TASK DIRECTIONS: Reproduce the listing below, from the line with "Given: Open the Online Storage option" through the last line, leaving out the pictures.

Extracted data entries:
__________________________________________________

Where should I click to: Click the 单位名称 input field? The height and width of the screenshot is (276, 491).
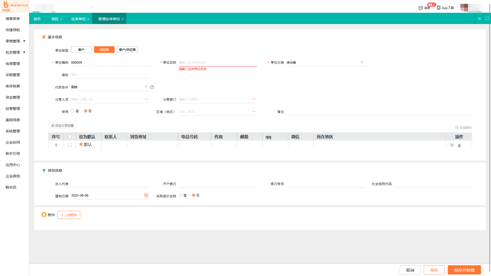point(217,62)
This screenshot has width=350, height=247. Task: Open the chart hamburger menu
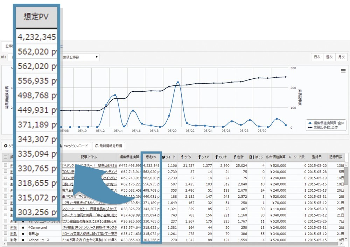pos(343,71)
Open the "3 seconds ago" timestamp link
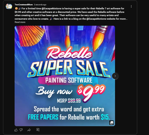This screenshot has width=149, height=135. point(40,5)
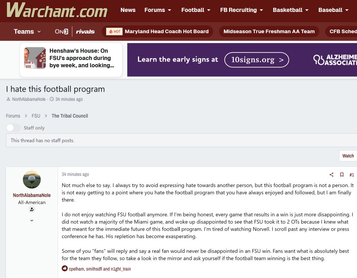
Task: Open the Forums dropdown menu
Action: (x=158, y=10)
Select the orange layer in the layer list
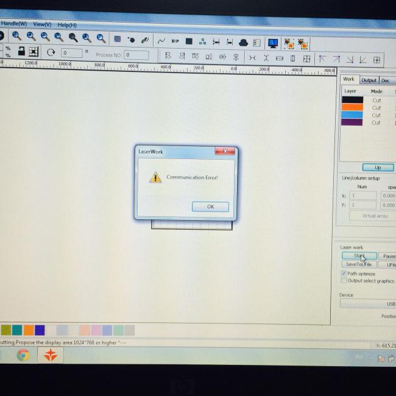Viewport: 396px width, 396px height. pos(352,107)
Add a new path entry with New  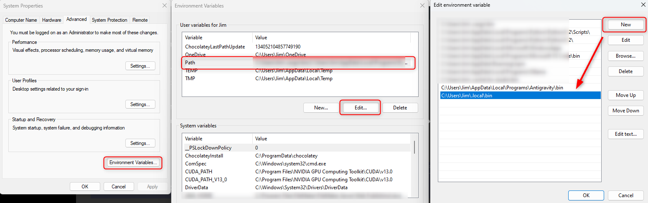pyautogui.click(x=625, y=25)
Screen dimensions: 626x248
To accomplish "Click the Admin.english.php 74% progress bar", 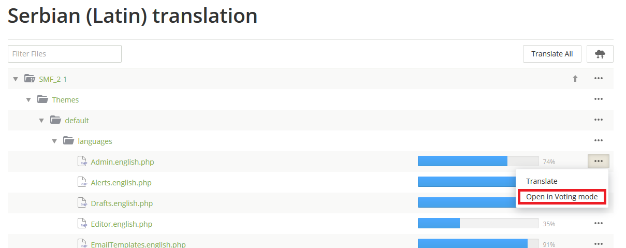I will (x=478, y=162).
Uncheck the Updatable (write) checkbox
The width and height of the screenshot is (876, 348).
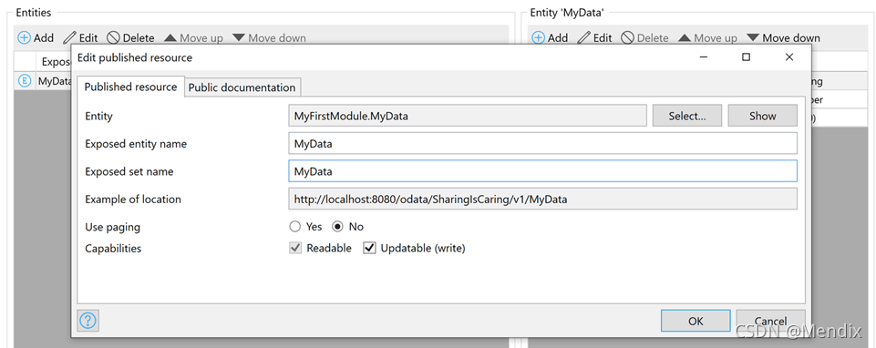(369, 248)
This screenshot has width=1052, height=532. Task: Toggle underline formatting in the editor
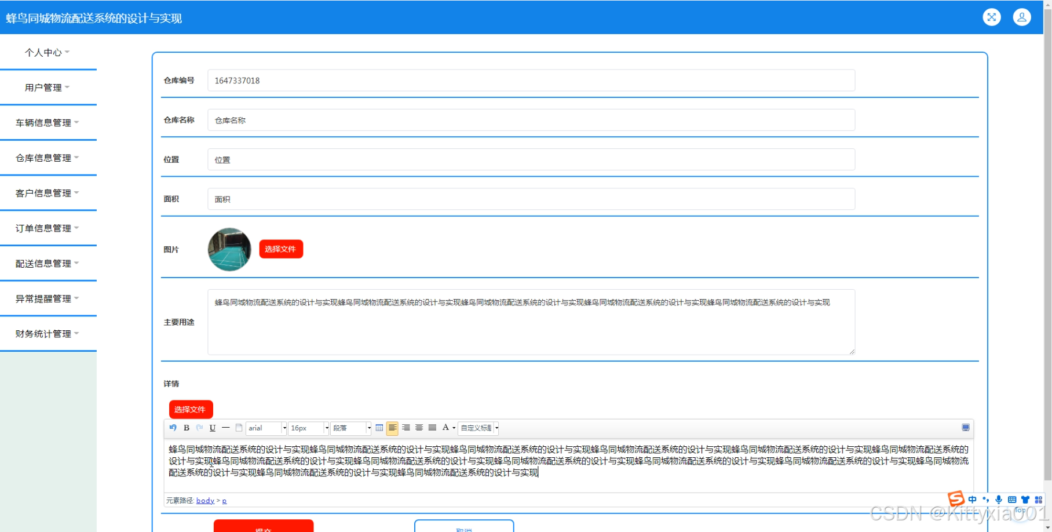point(213,428)

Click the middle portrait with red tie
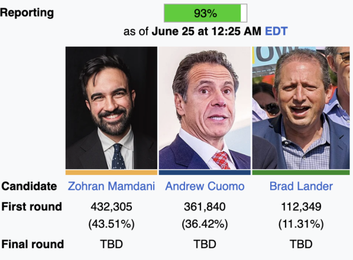(x=204, y=108)
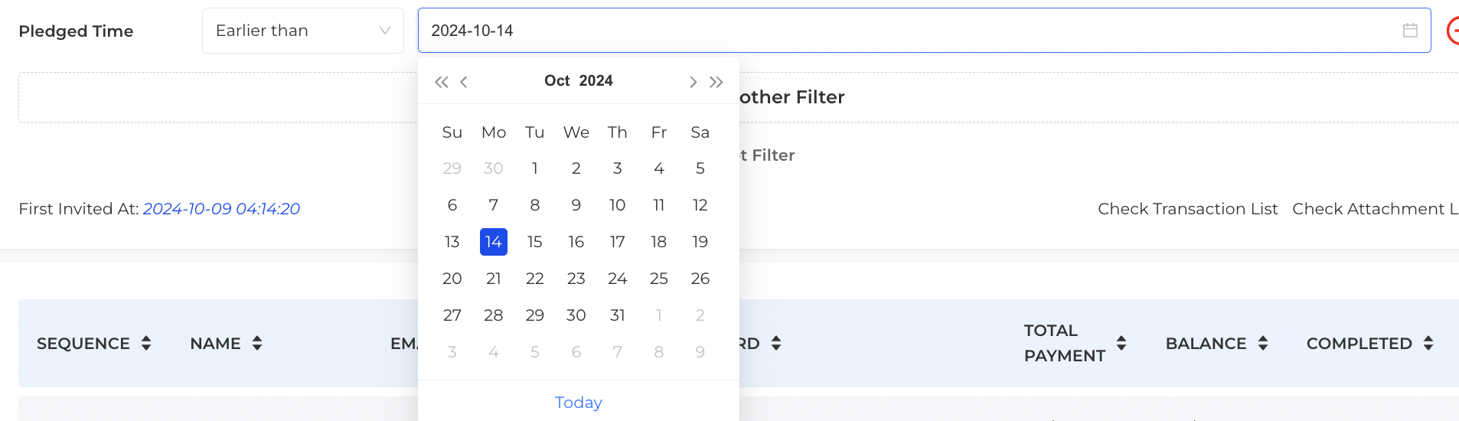Open Check Transaction List link
This screenshot has width=1459, height=421.
(x=1187, y=209)
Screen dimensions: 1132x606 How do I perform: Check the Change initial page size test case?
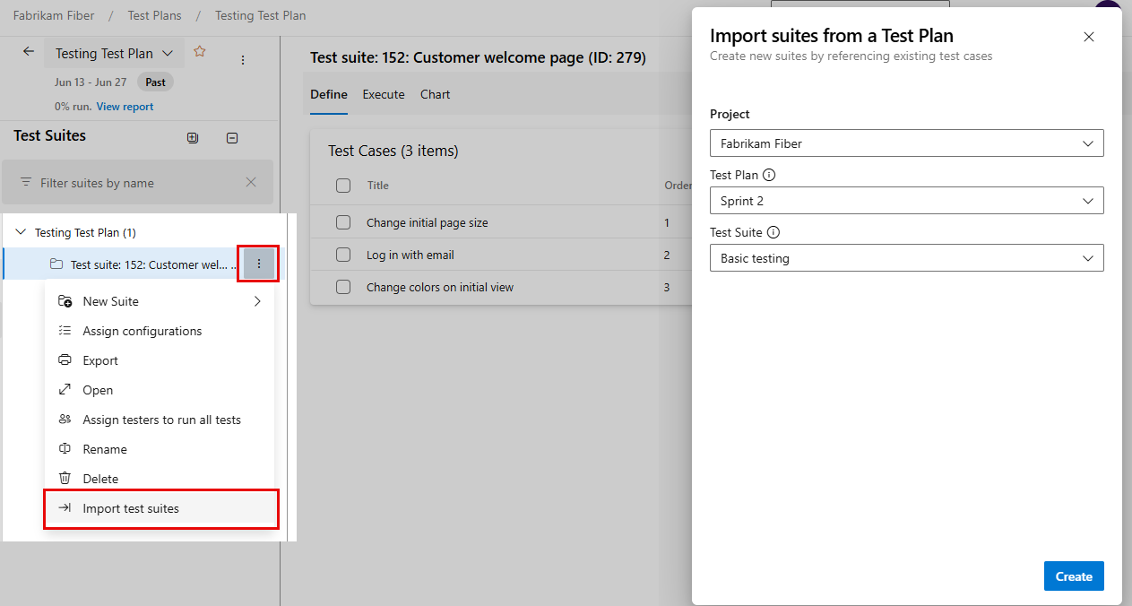343,222
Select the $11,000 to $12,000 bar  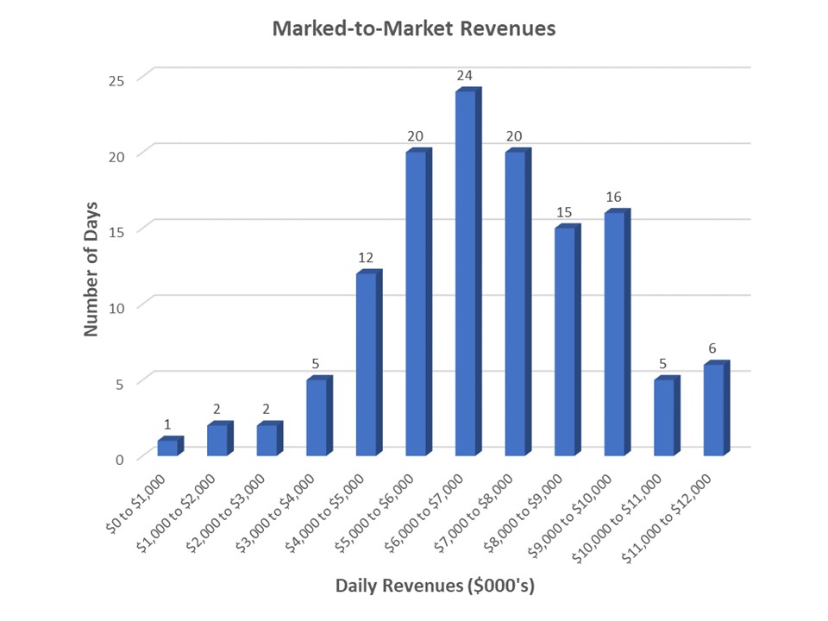[713, 410]
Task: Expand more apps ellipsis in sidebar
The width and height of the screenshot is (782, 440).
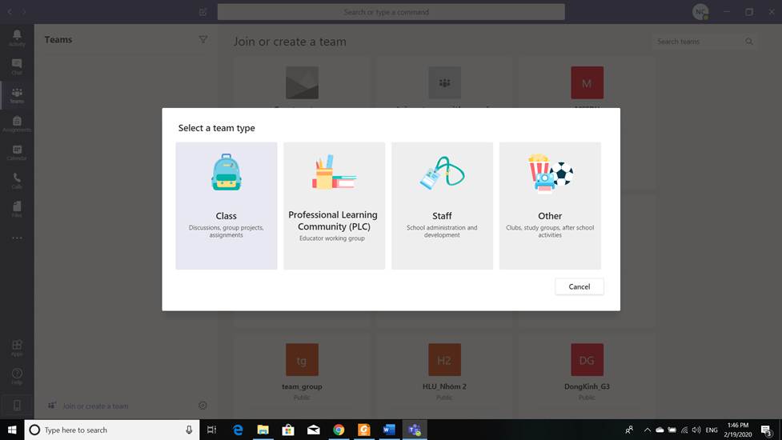Action: point(17,238)
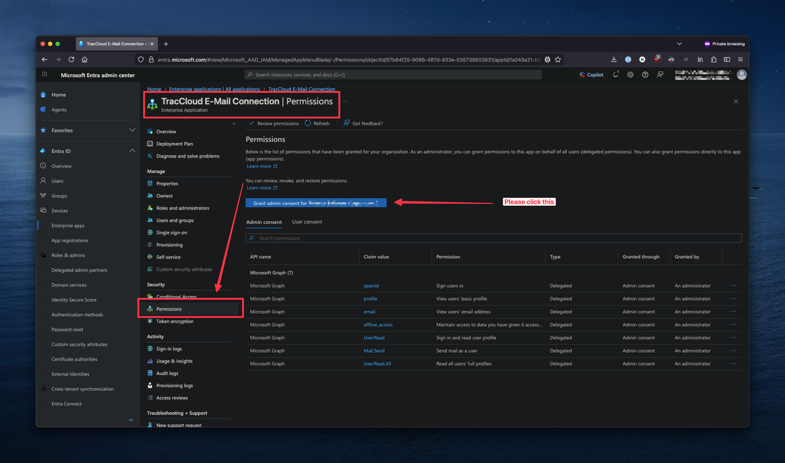785x463 pixels.
Task: Switch to the User consent tab
Action: 307,222
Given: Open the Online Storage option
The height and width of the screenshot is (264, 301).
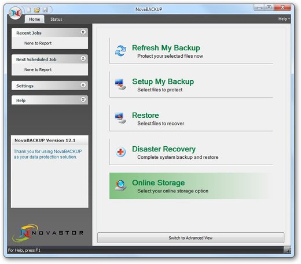Looking at the screenshot, I should (191, 186).
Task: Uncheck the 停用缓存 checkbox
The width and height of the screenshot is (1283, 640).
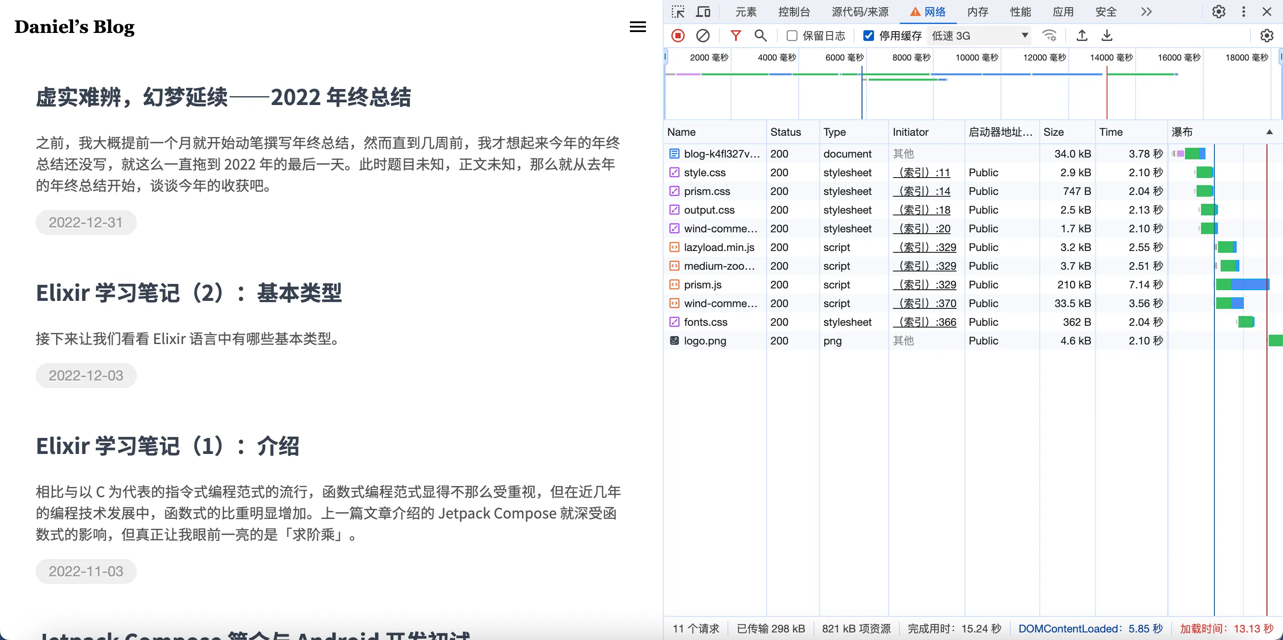Action: pos(868,35)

__________________________________________________

TASK OUTPUT:
Given: Open the Online Storage option
The height and width of the screenshot is (264, 301).
Looking at the screenshot, I should (191, 186).
Task: Uncheck the 停用缓存 checkbox
The width and height of the screenshot is (1283, 640).
Action: pos(868,35)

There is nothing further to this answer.